Entities with legal personality must hold the meetings their estatutos and applicable law require. For corporations and limited liability companies, this usually means at least one annual shareholders’ or members’ meeting to approve the financial statements, decide on profit distribution, and ratify the actions of the board of directors. These meetings must be documented in formal minutes and kept in the entity’s corporate books. Skipping them is one of the factors courts examine when deciding whether to pierce the corporate veil.
Legal entities must file periodic tax returns and pay applicable taxes independently of their members’ personal tax obligations. The specific obligations depend on the entity type and jurisdiction, but typically include income tax, value-added tax, payroll withholdings, and informational returns. Falling behind on tax filings can trigger penalties, interest, and in some countries the suspension of the entity’s tax identification number, which effectively prevents it from issuing invoices or conducting formal business.
Changes to the information in the commercial registry, such as new directors, a change of registered address, modifications to the estatutos, or changes in capital, must be registered through the same formal process used for the initial inscription: a notarized instrument filed at the registry with the applicable fees. Keeping the registry current is not just an administrative formality. Outdated information can create problems with banks, government contracts, and counterparties who rely on the registry to verify who has authority to act on the entity’s behalf.
Legal personality ends through dissolution and liquidation. Dissolution can happen voluntarily, when the members decide the entity has served its purpose, or involuntarily, when a legal cause triggers it. Common causes of dissolution include expiration of the entity’s stated duration, achievement or impossibility of its corporate purpose, sustained losses that reduce the entity’s net assets below the legal minimum, a resolution by the members’ meeting, or a court order.
Dissolution does not immediately extinguish the entity. It opens a liquidation phase during which the entity continues to exist but only for the purpose of winding down: collecting receivables, paying debts, and distributing whatever remains to the members according to the rules in the estatutos. The entity retains its legal personality throughout the liquidation process, but its capacity to act is limited to operations necessary for an orderly wind-down. Once the liquidation is complete and the final balance is distributed, the entity is formally deregistered and its legal personality ceases to exist.

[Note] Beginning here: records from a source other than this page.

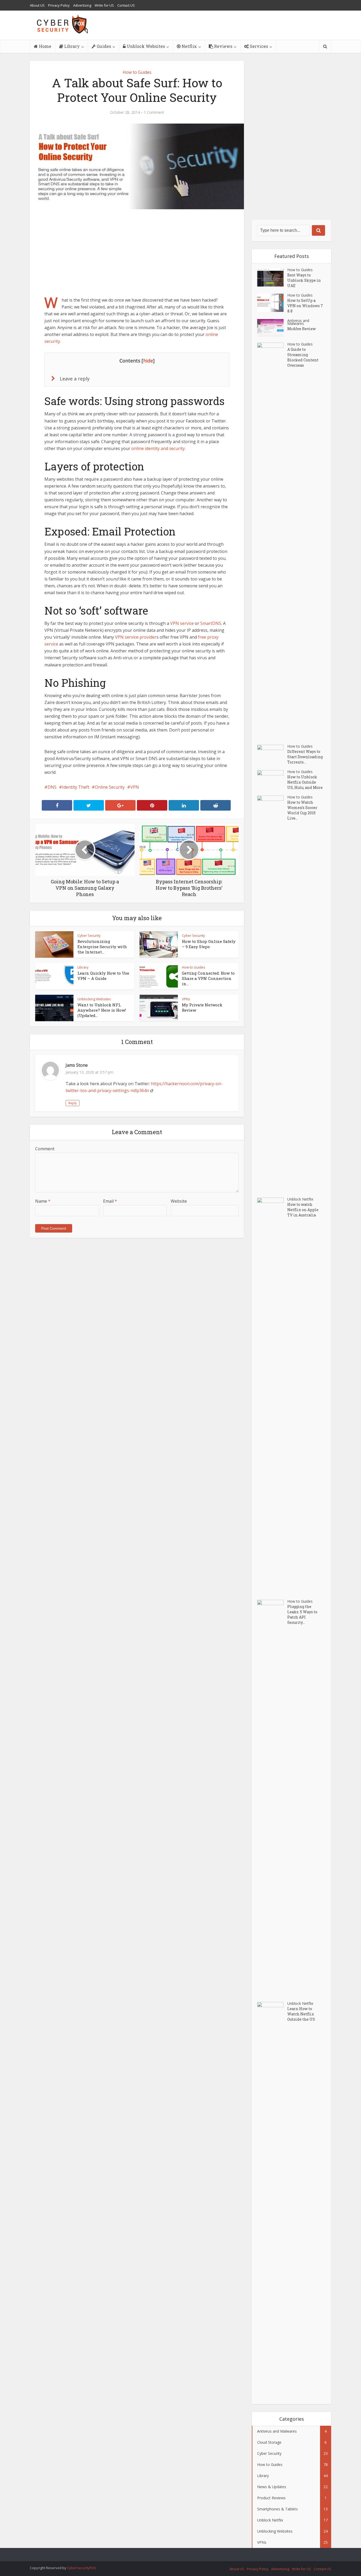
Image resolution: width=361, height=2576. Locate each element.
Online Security (110, 787)
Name (42, 1201)
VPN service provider (135, 637)
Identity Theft (75, 787)
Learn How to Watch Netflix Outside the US (301, 2014)
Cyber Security (89, 935)
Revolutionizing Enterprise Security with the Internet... (102, 947)
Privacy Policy (59, 5)
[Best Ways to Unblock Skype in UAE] (272, 277)
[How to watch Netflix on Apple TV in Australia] (272, 1396)
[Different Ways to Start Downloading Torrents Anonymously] (272, 754)
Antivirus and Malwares (298, 322)
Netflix (189, 46)
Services (258, 46)
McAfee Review (301, 328)
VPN (134, 787)
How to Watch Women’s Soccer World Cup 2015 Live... (302, 810)
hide (148, 360)
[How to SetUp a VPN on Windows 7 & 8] (272, 303)
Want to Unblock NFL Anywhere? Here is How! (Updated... (101, 1010)
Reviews (222, 46)
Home (44, 46)
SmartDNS (210, 623)
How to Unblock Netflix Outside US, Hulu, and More (305, 782)
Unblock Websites (145, 46)
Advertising (82, 5)
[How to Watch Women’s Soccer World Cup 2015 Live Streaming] (272, 994)
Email (110, 1201)
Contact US (126, 5)
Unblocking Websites (94, 999)
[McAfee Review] (272, 328)
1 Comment (154, 112)
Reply (72, 1103)
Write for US (104, 5)
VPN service (182, 623)
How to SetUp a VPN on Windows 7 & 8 (305, 306)
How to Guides (137, 72)
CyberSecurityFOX (81, 2567)
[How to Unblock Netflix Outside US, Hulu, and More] (272, 779)
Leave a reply (75, 378)
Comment (44, 1149)
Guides (103, 46)
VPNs (186, 999)
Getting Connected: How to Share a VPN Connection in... (208, 978)
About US (37, 5)
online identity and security (158, 448)
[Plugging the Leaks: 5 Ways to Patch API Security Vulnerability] (272, 1798)
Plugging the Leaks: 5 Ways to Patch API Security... (302, 1614)
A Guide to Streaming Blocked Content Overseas (302, 357)
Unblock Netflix (300, 1199)
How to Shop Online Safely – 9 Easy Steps (208, 944)
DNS (52, 787)
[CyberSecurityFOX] (62, 24)
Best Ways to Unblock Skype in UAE (304, 280)
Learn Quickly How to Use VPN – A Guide (103, 975)
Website (179, 1201)
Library (71, 46)
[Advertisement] (137, 252)
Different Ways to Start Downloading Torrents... (305, 757)
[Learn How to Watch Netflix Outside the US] (272, 2200)
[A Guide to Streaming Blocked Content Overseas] (272, 541)
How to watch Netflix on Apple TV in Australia (302, 1209)
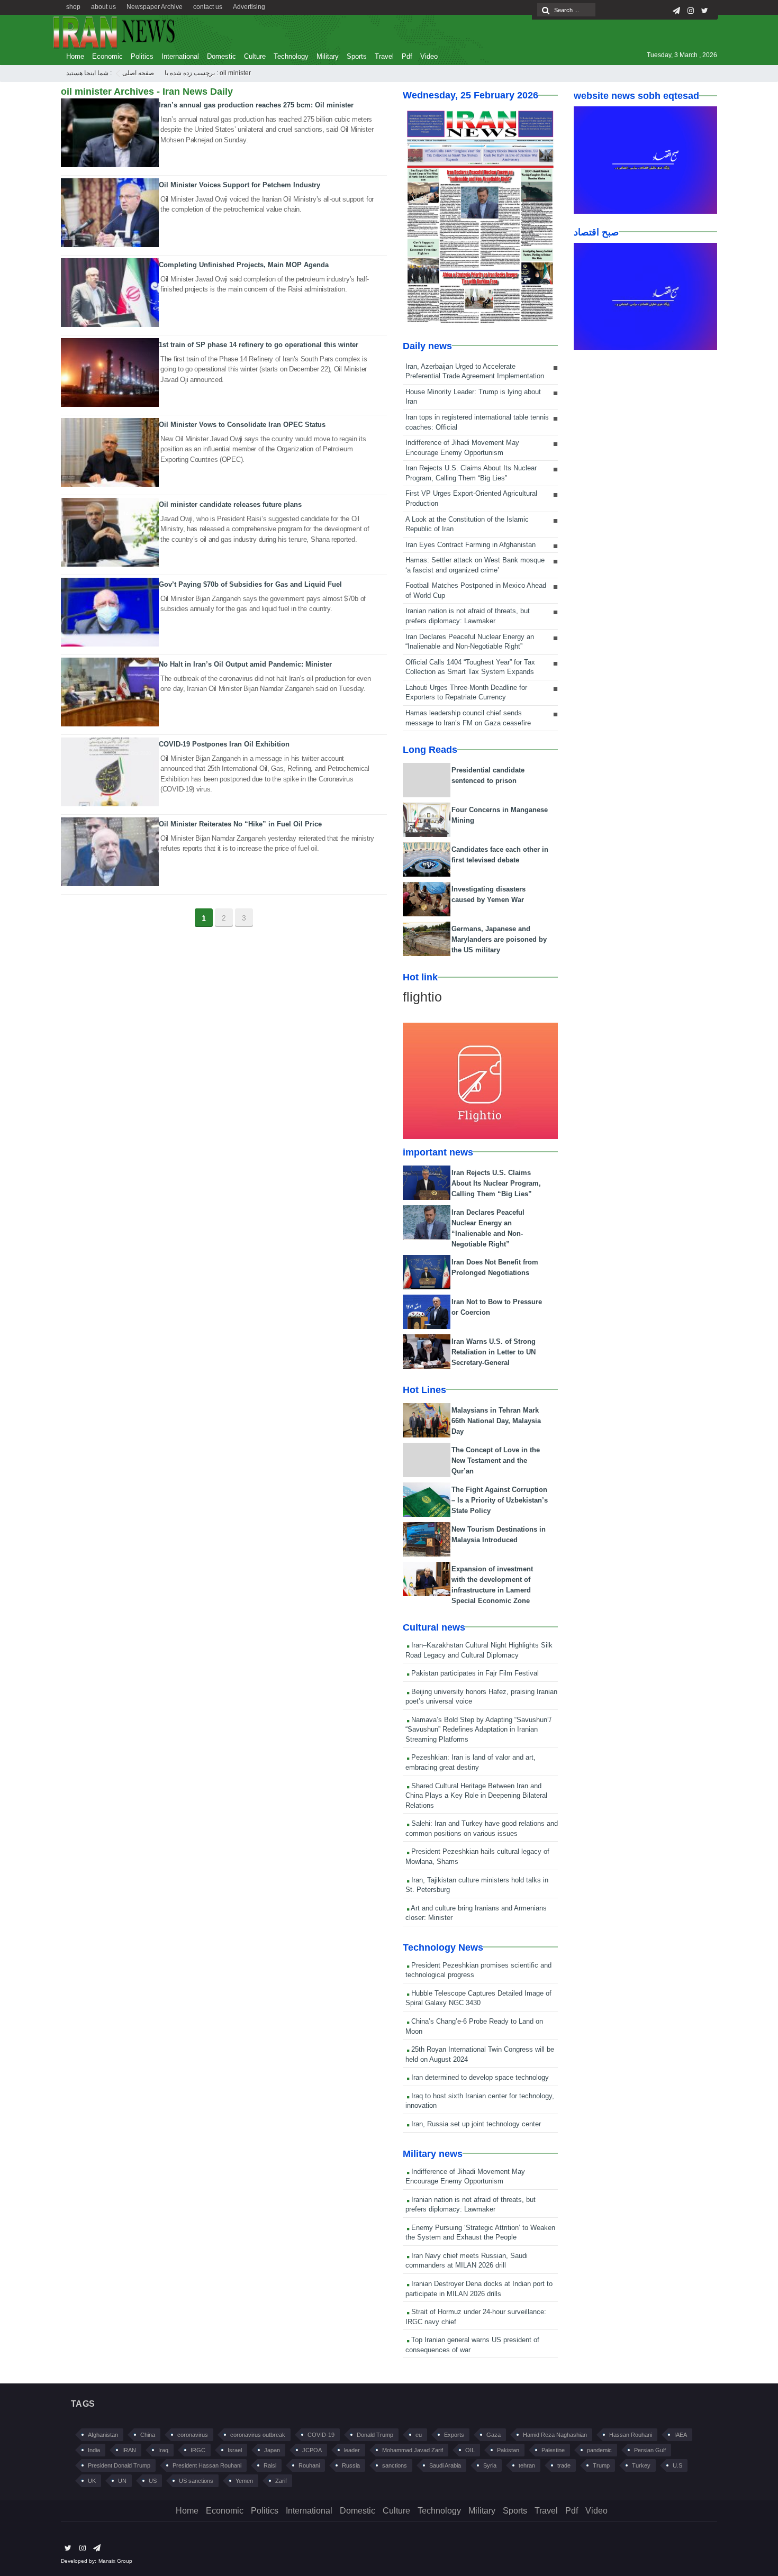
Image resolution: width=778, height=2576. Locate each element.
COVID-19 (320, 2435)
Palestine (553, 2450)
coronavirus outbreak (257, 2435)
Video (429, 56)
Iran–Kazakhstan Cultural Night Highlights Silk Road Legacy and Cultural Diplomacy (479, 1650)
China (147, 2435)
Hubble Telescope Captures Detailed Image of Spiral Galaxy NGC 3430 (478, 1998)
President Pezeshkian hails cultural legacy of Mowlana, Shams (477, 1856)
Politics (142, 56)
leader (352, 2450)
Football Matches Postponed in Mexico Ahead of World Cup (475, 590)
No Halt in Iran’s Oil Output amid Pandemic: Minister (245, 664)
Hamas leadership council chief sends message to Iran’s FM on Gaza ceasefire (468, 718)
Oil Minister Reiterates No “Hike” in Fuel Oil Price (240, 824)
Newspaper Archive (154, 7)
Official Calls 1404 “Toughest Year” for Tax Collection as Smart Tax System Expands (470, 667)
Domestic (221, 56)
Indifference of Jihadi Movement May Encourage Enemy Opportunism (462, 448)
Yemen (244, 2481)
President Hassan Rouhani (207, 2465)
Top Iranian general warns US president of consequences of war (472, 2345)
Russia (351, 2465)
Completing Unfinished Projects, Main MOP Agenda (244, 265)
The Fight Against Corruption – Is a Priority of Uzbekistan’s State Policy (499, 1500)
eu (418, 2435)
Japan (272, 2450)
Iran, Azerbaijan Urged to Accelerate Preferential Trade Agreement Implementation (474, 371)
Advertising (249, 7)
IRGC (198, 2450)
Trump (601, 2465)
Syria (489, 2465)
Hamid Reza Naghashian (555, 2435)
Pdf (407, 56)
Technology (291, 56)
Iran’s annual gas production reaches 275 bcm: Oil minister (256, 105)
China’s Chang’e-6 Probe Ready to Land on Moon (474, 2026)
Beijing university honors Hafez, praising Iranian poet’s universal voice (481, 1697)
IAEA (680, 2435)
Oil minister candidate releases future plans (230, 504)
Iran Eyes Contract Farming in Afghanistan (470, 545)
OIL (470, 2450)
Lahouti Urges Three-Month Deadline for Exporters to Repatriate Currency (466, 693)
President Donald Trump (119, 2465)
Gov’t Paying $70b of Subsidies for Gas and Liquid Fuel (250, 584)
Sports (357, 56)
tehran (527, 2465)
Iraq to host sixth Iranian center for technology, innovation (479, 2101)
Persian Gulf (650, 2450)
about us (103, 7)
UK (92, 2481)
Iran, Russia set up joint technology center (475, 2124)
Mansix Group (115, 2561)
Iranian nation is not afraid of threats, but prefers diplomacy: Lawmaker (467, 616)
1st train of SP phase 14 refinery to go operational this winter (258, 345)
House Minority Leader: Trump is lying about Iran (473, 397)
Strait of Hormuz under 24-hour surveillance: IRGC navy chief (475, 2317)
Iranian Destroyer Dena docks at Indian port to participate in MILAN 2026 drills (479, 2289)
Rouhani (309, 2465)
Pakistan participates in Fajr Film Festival (474, 1673)
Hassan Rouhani (630, 2435)
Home (75, 56)
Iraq (163, 2450)
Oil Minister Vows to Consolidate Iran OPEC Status (242, 425)
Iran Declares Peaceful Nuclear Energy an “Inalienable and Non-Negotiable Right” (469, 642)
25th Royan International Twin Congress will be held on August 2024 (479, 2054)
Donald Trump (375, 2435)
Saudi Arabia (445, 2465)
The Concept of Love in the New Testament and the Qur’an (495, 1460)
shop (73, 7)
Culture (255, 56)
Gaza (493, 2435)
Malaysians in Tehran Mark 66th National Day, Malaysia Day (496, 1420)
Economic (107, 56)
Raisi (270, 2465)
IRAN (129, 2450)
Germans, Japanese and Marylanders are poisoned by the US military (499, 939)
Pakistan (508, 2450)
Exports (454, 2435)
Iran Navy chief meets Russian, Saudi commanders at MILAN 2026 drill (466, 2261)
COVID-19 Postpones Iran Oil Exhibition (224, 744)
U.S (677, 2465)
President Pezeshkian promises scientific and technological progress (478, 1970)
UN (122, 2481)
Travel (384, 56)
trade (564, 2465)
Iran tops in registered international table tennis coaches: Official (477, 422)
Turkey (641, 2465)
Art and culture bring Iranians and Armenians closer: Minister (476, 1913)
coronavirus (192, 2435)
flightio (422, 996)
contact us (207, 7)
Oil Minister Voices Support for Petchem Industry (239, 185)
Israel (235, 2450)
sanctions (394, 2465)
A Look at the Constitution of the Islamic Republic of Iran (467, 524)
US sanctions (196, 2481)
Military (327, 56)
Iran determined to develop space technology (479, 2077)
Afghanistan (103, 2435)
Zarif (281, 2481)
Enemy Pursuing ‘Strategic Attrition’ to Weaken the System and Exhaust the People (480, 2233)
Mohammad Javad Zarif (412, 2450)
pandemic (599, 2450)
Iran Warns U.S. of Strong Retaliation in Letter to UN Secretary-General (493, 1352)
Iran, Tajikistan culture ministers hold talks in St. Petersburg (476, 1885)
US (153, 2481)
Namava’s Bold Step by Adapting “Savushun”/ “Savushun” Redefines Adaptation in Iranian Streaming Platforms (478, 1729)
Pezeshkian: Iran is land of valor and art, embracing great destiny (470, 1762)
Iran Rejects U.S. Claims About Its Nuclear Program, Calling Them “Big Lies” (471, 473)
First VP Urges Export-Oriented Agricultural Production (471, 498)
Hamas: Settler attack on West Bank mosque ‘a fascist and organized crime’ (475, 565)
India (94, 2450)
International (180, 56)
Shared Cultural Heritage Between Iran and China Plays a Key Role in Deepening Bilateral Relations (476, 1795)
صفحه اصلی (138, 73)
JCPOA (312, 2450)
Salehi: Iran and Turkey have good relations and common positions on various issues (481, 1828)
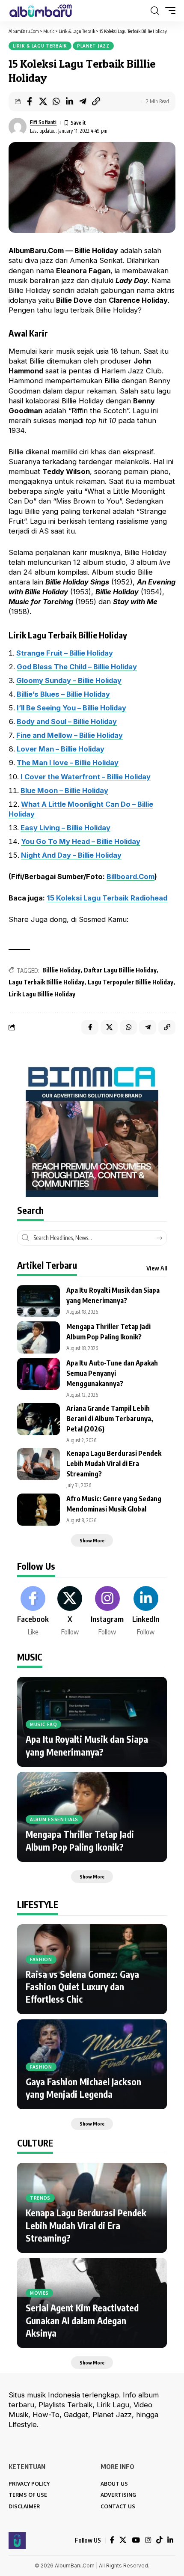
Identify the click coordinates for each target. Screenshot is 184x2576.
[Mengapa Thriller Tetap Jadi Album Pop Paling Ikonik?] (38, 1337)
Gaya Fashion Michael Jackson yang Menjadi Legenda (83, 2088)
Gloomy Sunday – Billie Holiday (69, 680)
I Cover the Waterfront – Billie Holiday (86, 776)
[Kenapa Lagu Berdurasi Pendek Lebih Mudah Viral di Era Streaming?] (38, 1464)
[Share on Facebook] (30, 101)
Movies (39, 2293)
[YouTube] (136, 2540)
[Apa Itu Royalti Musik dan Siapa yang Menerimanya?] (38, 1301)
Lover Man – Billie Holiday (60, 749)
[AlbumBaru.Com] (41, 10)
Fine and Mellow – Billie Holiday (69, 735)
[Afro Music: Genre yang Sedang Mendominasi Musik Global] (38, 1510)
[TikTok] (159, 2540)
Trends (40, 2197)
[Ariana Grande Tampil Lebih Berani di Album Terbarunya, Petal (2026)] (38, 1419)
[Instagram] (107, 1611)
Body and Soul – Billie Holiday (67, 721)
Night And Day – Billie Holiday (71, 855)
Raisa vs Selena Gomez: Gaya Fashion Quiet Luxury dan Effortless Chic (82, 1986)
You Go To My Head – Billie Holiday (80, 841)
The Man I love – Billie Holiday (68, 762)
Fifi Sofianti (43, 122)
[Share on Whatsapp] (56, 101)
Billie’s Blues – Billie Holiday (63, 694)
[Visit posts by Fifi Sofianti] (18, 127)
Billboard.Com (130, 876)
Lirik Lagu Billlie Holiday (42, 994)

Ignoring dissolution obligations creates real risk. If an entity meets a legal cause for dissolution and the directors fail to act, many jurisdictions impose personal liability on those directors for the entity’s debts incurred after the dissolution trigger was met. This is one of the less well-known consequences of legal personality: the protections it grants come with duties, and the people who manage the entity bear personal consequences when those duties go unfulfilled.